Medidas incluem proibição de acesso a redes sociais e contato com diplomatas; Operação da PF cumpre mandados em residências e no partido de Bolsonaro.

BRASIL – Na manhã de sexta-feira (18), a Polícia Federal cumpriu mandados de busca e apreensão na residência do ex-presidente Jair Bolsonaro, em Brasília, por ordem do ministro Alexandre de Moraes, do Supremo Tribunal Federal (STF). A medida fez parte de uma decisão judicial que determinou a aplicação de uma tornozeleira eletrônica em Bolsonaro, medida cautelar justificada pelo avanço das investigações relativas à tentativa de golpe de Estado em 2022.

Além da tornozeleira, o ex-presidente está sujeito a uma série de restrições. Ele foi proibido de acessar qualquer rede social e deverá cumprir recolhimento domiciliar no horário das 19h às 7h, regra que também se aplica para fins de semana. Não poderá se comunicar com embaixadores, diplomatas estrangeiros, outros réus ou investigados pelo STF. O dispositivo de monitoramento foi instalado na sede da Polícia Federal, para onde Bolsonaro foi conduzido ainda pela manhã.

Os mandados autorizados pelo STF também foram cumpridos em endereços relacionados ao Partido Liberal (PL), legenda do ex-presidente. A representação partiu da Polícia Federal e teve parecer favorável da Procuradoria-Geral da República. Segundo as investigações, Bolsonaro estaria envolvido em ações de obstrução de justiça, tentativa de influenciar o curso do processo e possível ameaça à soberania nacional. As medidas têm o objetivo de impedir possíveis ações de fuga ou solicitação de asilo político no exterior.

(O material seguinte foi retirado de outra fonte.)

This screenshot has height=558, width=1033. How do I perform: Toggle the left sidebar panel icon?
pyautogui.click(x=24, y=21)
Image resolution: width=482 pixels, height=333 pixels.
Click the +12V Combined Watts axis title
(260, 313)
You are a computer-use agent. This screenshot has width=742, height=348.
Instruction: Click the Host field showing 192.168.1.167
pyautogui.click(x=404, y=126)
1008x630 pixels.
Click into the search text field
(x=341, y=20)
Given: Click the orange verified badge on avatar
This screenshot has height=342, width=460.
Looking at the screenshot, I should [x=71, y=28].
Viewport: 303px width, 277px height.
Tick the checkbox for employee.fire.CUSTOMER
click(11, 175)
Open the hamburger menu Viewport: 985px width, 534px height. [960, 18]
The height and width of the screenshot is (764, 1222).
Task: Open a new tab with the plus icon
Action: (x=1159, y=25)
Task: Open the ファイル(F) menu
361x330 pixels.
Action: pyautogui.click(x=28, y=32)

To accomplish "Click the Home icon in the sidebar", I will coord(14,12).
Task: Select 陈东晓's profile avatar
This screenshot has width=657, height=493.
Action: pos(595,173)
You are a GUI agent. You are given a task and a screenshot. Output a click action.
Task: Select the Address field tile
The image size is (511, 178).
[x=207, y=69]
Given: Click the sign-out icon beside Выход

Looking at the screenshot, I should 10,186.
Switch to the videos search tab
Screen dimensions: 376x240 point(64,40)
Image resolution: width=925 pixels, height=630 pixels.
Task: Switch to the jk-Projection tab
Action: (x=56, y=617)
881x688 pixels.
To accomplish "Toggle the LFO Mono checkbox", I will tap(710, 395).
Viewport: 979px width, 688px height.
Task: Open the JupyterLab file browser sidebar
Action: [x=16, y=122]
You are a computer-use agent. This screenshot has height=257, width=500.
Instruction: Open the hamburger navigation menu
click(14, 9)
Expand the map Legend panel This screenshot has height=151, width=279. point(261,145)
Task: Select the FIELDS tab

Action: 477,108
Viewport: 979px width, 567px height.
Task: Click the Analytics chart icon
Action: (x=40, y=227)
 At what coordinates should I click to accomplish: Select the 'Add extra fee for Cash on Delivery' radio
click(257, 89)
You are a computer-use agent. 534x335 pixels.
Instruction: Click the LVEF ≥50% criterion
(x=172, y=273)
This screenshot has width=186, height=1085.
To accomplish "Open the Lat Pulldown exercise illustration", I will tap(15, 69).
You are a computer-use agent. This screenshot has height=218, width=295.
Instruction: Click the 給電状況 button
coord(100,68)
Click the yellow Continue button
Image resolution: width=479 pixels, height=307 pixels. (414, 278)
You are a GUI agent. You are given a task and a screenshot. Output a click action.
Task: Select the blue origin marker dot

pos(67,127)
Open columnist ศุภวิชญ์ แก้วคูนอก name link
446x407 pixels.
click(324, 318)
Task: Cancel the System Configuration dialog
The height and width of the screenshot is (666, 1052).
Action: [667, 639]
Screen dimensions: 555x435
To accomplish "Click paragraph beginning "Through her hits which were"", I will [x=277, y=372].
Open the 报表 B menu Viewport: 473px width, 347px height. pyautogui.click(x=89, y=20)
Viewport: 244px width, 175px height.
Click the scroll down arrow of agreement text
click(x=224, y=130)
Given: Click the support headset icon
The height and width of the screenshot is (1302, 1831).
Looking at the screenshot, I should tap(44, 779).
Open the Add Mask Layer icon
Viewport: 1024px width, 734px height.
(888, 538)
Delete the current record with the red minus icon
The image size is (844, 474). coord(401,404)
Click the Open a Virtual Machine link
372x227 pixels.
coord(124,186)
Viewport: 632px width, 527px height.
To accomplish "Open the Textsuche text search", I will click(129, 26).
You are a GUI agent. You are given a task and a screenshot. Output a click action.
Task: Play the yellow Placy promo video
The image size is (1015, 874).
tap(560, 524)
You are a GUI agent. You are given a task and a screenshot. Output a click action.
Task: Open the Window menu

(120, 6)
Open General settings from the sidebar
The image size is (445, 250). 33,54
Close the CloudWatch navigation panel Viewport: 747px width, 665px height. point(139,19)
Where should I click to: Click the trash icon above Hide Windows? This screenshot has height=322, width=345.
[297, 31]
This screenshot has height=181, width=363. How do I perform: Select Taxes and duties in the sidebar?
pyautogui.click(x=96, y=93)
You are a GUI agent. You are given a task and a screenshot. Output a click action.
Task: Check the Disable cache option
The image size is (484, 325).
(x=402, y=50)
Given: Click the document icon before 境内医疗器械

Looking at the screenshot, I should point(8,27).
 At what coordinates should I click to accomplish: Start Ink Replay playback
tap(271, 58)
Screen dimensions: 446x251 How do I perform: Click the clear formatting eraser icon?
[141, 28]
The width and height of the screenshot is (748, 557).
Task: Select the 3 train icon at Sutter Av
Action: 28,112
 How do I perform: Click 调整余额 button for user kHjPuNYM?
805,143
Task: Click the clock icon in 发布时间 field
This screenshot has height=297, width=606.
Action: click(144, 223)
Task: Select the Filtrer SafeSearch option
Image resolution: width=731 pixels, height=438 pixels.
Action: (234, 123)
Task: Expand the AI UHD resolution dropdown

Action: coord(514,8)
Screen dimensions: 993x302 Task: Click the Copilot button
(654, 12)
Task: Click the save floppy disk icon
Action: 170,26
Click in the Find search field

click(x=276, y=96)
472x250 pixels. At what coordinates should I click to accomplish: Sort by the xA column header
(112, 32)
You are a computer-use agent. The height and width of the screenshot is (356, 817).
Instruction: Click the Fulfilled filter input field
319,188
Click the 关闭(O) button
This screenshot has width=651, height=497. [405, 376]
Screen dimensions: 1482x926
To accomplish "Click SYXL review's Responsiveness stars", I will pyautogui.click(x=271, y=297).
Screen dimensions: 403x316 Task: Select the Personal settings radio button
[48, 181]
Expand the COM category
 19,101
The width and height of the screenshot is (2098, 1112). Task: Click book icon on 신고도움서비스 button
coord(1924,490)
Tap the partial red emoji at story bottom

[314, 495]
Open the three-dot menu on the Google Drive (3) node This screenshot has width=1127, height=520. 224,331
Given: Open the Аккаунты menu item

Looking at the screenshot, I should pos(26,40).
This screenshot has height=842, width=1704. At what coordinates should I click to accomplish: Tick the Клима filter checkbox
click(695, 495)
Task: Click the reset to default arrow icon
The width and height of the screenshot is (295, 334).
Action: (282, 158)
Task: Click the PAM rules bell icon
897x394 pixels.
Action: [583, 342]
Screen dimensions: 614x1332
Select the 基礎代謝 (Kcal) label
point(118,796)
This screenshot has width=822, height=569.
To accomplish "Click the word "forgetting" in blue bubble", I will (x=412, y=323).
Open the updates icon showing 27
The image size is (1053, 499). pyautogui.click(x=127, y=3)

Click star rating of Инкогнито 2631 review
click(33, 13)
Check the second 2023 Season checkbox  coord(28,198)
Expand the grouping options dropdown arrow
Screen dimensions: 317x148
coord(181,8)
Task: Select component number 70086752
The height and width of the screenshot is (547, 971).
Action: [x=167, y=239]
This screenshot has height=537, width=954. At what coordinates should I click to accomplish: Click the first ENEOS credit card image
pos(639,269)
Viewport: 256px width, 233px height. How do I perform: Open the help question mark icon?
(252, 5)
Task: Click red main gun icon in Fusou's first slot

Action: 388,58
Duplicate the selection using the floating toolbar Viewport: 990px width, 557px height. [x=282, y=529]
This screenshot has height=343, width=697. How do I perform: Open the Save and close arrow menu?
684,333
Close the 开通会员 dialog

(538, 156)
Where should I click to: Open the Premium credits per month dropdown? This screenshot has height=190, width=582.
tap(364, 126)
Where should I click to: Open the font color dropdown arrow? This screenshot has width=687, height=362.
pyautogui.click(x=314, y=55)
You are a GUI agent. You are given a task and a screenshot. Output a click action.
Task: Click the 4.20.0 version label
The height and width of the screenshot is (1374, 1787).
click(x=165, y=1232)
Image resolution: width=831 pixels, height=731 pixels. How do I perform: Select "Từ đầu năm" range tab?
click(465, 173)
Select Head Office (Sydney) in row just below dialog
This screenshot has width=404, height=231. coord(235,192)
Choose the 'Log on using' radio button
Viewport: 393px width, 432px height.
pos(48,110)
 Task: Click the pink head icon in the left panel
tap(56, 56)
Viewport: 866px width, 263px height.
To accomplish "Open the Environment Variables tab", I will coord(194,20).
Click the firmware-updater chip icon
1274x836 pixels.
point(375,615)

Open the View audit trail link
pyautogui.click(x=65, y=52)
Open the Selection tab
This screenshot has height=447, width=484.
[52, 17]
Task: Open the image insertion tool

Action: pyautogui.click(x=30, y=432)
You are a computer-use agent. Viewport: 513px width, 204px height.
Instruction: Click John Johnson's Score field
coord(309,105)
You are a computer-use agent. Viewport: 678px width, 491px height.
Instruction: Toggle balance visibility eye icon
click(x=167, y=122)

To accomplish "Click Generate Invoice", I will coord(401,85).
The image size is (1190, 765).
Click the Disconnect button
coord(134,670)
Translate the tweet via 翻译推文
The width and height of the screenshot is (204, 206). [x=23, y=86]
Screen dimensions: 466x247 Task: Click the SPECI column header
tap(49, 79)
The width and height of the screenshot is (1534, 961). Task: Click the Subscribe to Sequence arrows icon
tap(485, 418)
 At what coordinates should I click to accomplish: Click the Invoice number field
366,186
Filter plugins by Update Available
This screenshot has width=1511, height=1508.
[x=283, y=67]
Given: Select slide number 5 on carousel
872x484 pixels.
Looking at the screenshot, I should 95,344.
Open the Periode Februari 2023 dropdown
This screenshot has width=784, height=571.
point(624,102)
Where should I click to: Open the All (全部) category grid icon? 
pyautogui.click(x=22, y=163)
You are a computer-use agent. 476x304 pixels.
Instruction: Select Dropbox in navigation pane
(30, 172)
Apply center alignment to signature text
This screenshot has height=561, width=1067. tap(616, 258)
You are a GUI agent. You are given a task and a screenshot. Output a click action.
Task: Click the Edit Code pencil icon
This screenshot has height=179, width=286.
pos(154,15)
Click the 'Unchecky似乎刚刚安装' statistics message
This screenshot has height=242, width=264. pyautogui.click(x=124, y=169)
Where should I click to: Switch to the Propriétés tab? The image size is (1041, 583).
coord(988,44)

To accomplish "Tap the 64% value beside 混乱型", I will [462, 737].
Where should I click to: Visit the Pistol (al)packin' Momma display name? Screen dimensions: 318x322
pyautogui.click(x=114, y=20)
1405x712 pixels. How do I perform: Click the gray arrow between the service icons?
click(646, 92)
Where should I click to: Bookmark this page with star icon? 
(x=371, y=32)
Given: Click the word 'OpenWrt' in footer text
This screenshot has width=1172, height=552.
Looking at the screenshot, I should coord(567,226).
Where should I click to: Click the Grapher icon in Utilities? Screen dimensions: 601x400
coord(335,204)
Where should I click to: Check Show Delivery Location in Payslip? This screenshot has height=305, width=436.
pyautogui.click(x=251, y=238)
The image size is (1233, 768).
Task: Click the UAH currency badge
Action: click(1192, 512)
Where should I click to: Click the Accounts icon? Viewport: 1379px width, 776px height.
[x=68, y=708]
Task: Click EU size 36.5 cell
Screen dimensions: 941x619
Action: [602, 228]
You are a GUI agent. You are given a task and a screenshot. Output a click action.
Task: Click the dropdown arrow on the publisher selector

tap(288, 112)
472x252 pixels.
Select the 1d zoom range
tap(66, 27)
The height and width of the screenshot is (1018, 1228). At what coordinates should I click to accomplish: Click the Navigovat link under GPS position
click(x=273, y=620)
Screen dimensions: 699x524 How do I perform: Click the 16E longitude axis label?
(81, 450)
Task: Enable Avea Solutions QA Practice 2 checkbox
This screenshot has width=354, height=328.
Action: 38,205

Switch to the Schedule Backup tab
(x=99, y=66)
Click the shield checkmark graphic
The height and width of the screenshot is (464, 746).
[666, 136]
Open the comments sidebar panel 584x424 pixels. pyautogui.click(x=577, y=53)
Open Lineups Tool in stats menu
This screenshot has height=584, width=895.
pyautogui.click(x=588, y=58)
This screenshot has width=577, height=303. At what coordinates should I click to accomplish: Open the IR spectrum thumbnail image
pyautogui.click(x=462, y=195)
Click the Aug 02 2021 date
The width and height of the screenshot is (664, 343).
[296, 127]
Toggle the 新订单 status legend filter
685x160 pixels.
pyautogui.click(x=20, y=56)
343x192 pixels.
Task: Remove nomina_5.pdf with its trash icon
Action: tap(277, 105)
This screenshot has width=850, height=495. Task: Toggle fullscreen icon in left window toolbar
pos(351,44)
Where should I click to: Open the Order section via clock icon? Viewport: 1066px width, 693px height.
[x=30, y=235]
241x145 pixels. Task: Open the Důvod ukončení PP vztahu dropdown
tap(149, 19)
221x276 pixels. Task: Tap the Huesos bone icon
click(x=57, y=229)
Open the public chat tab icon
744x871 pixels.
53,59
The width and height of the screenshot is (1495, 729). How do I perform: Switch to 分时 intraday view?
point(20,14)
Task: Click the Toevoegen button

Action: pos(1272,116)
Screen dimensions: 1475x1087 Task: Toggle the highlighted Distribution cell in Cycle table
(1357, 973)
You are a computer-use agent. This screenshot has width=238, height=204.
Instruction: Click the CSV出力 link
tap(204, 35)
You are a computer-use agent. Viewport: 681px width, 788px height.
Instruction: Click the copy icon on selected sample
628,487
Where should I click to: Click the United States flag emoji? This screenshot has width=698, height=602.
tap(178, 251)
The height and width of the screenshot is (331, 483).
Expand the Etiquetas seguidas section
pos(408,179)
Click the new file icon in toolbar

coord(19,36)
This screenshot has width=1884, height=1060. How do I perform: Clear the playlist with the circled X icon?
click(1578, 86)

O contexto das restrições ocorre em meio a tensões diplomáticas entre Brasil e Estados Unidos. Na noite anterior à operação, o ex-presidente americano Donald Trump enviou uma carta pública a Bolsonaro, lamentando o que considerou tratamento injusto por parte da Justiça brasileira e pedindo o fim do processo. Paralelamente, o governo dos EUA anunciou novas tarifas sobre produtos brasileiros, e teria citado a situação legal de Bolsonaro como um dos fatores para iniciar uma investigação comercial contra o país.